Dr Philippe PIRNAY : Vous avez effectué des fouilles notamment en Egypte, au Soudan, en Libye… Comment est apparue cette passion pour l’archéologie ?
Dr. Francis JANOT : Elle vient de l’adolescence, période dans laquelle mes lectures étaient déjà orientées vers les civilisations anciennes et leurs « mystères ». Il ne faudrait pas oublier l’attrait qu’exerçaient sur moi tous les objets merveilleux que les archéologues mettaient au jour. J’ai toujours ressenti une très forte attraction pour l’étude du passé.
Dr. P.P. : Votre parcours est évidement atypique puisque vous vous consacrez exclusivement à cette discipline. Pensez-vous avoir ouvert une voie pour d’autres chirurgiens-dentistes qui pourraient être intéressés par ces recherches ?
Dr. F.J. : L’intérêt et la demande sont forts dès le cursus universitaire en odontologie. En effet, un nombre grandissant d’étudiants s’intéressent à la paléontologie, à l’anthropologie, à l’archéologie et naturellement à l’apport de notre discipline dans les sciences humaines. Les thèses qui englobent ces matières en sont le meilleur exemple. Il ne manque plus qu’un enseignement dispensé dans nos Facultés.
Dr.

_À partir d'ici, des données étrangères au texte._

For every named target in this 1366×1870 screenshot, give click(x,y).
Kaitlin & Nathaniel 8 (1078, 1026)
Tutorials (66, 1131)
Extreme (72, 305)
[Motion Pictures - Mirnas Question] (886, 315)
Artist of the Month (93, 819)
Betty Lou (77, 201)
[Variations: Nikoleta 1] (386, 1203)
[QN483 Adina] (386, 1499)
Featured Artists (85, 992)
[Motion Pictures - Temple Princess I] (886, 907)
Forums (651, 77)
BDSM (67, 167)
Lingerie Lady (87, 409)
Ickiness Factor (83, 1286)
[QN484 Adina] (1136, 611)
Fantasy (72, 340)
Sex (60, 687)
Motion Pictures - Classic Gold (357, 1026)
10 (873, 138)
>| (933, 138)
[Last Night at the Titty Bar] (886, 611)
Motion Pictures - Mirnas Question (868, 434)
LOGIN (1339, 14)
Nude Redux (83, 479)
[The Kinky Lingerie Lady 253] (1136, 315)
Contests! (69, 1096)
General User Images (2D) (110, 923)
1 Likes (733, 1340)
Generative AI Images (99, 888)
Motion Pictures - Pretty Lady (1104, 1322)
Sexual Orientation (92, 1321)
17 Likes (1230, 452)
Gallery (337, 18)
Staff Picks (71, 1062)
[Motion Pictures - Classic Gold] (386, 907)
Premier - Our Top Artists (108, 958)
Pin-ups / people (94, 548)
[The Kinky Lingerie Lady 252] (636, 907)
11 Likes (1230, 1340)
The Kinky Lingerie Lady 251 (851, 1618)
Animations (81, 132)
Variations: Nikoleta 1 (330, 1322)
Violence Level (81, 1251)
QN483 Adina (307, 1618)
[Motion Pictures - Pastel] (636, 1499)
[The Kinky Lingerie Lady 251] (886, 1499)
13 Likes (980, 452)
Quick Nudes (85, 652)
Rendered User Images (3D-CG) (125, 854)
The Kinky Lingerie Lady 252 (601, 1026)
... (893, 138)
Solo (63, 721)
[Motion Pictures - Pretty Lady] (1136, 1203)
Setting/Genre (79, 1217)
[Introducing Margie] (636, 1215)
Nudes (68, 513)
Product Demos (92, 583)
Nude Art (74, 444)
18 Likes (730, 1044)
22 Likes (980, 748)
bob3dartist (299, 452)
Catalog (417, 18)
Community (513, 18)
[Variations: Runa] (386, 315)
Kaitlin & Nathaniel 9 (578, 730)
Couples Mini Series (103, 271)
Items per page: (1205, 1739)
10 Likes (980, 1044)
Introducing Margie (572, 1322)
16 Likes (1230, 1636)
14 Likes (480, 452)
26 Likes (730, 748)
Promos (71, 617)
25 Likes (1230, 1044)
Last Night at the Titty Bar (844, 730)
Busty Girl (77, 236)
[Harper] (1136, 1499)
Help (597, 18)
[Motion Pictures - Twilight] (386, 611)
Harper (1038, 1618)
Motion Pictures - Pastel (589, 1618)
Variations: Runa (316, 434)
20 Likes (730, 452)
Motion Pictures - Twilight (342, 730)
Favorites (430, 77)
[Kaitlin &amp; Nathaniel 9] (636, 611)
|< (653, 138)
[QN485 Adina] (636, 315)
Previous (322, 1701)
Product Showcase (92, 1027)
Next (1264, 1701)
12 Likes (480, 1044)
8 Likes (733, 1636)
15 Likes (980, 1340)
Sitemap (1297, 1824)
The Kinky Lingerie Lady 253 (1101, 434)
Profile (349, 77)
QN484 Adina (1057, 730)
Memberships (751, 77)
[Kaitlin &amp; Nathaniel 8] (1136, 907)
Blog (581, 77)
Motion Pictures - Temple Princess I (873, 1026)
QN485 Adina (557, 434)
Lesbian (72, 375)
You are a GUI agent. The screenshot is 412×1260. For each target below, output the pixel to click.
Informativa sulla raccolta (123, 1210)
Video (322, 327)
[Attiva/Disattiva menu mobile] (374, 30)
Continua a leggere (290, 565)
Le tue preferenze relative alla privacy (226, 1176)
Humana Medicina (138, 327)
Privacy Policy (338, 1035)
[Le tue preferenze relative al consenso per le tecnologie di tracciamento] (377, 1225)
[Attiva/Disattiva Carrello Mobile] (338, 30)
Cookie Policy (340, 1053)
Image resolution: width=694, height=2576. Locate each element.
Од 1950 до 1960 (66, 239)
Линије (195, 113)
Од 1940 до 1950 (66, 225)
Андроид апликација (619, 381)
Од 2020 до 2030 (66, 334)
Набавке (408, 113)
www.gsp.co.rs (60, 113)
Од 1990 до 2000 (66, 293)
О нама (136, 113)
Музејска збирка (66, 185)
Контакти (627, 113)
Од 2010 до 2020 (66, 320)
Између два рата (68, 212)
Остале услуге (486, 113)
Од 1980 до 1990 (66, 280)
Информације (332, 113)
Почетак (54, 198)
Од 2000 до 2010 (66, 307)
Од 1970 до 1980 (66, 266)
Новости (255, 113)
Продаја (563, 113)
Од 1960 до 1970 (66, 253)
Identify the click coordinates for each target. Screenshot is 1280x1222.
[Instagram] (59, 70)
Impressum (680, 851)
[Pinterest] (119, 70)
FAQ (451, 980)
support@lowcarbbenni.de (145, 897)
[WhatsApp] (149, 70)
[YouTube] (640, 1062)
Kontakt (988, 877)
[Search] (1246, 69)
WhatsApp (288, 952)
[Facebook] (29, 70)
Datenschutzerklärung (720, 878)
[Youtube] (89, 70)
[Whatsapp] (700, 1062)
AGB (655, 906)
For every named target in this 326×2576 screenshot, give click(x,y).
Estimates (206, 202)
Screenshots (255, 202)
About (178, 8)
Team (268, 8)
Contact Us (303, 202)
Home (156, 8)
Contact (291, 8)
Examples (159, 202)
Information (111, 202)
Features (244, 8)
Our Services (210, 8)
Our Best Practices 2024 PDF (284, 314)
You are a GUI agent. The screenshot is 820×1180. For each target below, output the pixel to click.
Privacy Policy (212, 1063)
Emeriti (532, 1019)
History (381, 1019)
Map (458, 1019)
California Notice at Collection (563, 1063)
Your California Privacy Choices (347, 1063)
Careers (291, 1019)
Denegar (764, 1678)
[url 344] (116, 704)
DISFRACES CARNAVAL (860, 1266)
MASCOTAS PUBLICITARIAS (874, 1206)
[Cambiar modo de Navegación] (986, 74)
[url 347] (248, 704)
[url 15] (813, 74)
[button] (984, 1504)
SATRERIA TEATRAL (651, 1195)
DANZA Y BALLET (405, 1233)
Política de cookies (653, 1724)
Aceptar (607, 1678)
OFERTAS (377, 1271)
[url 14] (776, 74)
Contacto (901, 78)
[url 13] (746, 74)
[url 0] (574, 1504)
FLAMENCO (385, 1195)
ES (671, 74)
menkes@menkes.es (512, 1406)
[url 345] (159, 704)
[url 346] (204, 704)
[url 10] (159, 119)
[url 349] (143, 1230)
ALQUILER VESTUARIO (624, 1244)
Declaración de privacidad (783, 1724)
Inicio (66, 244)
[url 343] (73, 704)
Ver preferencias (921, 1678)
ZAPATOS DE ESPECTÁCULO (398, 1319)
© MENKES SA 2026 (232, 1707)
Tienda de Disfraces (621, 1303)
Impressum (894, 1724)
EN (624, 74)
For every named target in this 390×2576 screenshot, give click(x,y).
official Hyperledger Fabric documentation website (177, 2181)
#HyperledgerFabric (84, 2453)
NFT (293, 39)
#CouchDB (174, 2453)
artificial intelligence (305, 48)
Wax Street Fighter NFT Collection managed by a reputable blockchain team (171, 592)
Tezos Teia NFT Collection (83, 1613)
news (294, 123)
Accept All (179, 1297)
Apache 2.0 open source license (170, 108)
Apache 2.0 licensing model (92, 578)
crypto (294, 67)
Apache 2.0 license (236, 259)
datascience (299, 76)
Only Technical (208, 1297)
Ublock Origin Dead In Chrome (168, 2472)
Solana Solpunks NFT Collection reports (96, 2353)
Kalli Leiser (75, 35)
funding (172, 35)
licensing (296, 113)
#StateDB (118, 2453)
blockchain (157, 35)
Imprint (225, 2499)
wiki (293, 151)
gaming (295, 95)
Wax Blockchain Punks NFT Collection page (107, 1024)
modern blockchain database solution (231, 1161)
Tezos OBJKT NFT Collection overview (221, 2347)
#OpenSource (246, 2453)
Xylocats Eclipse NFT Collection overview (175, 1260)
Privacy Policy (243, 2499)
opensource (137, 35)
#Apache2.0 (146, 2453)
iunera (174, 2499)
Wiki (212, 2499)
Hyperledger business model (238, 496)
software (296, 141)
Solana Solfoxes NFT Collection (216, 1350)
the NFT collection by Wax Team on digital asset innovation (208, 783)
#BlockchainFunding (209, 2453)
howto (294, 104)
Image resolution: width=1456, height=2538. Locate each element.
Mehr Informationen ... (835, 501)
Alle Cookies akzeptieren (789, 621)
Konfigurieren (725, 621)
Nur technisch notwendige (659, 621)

P.P. : La mission du chirurgien-dentiste dans une équipe d’archéologues est-elle limitée à l’étude des restes osseux, en particulier le crâne et les dents, ou s’intègre-t-elle plus globalement dans la recherche archéologique ?
Dr. F.J. : L’archéologue-dentiste, après une formation supplémentaire, se sert continuellement de ses connaissances odontologiques et anatomiques pour attribuer le sexe et l’âge au décès des squelettes retrouvés dans les tombes. D’autant plus qu’ils ont subi, la plupart du temps, les outrages irréversibles des pilleurs.
Dr. P.P. : Quelles ont été vos principales découvertes ?
Dr. F.J. : En 1995, il m’a été possible de conclure sur la valeur symbolique, jusqu’alors inexpliquée depuis plus d’un siècle, d’un hiéroglyphe nommé « incision ». La découverte la plus émouvante sur le terrain fut sans conteste la série de tombes inviolées dans la nécropole de Saqqara en 2003. Plus récemment, j’ai retrouvé dans les papyrus égyptiens anciens le nom de deux instruments d’embaumement utilisés dans les phases de purification de la cavité buccale. Répliqués puis expérimentés sur un cadavre, cela m’a permis de décrire une série de gestes techniques anciens absolument nouveaux.
Dr. P.P. : Quels sont vos regrets et vos projets en matière de recherche archéologique ?
Dr. F.J. : La joie de la découverte est toujours associée au regret de devoir perturber de manière irréversible les gestes funéraires perpétrés, il y a plusieurs siècles. J’aimerais maintenant participer à la fouille de tombes de la Chine ancienne pour entrevoir d’autres rituels mis en place par les hommes afin d’acquérir l’immortalité.
Dr. P.P. : Quelle expérience aimeriez-vous partager avec nos confrères ?
Dr. F.J. : Il est malheureusement impossible de faire partager l’émotion qui submerge celui qui pénètre le premier dans un caveau de l’Ancien Empire, oublié de tous depuis 2 500 ans. Pourtant, le coeur bat très fort… Je sais maintenant ce qu’a dû ressentir Howard Carter au moment de pénétrer dans le caveau du roi Toutânkhamon. La momie présente sur le premier degré de la pyramide du roi Pépy Ier m’a apporté un autre moment de bonheur… lorsque les marques révélatrices de sa profession étaient présentes sur ses incisives supérieures. Associées au matériel archéologique retrouvé, il est possible de formuler une hypothèse concernant sa profession. Sans l’odontologie médico-légale, il m’aurait été impossible de progresser autant dans l’intimité de cette femme décédée au IVe siècle après J.-C.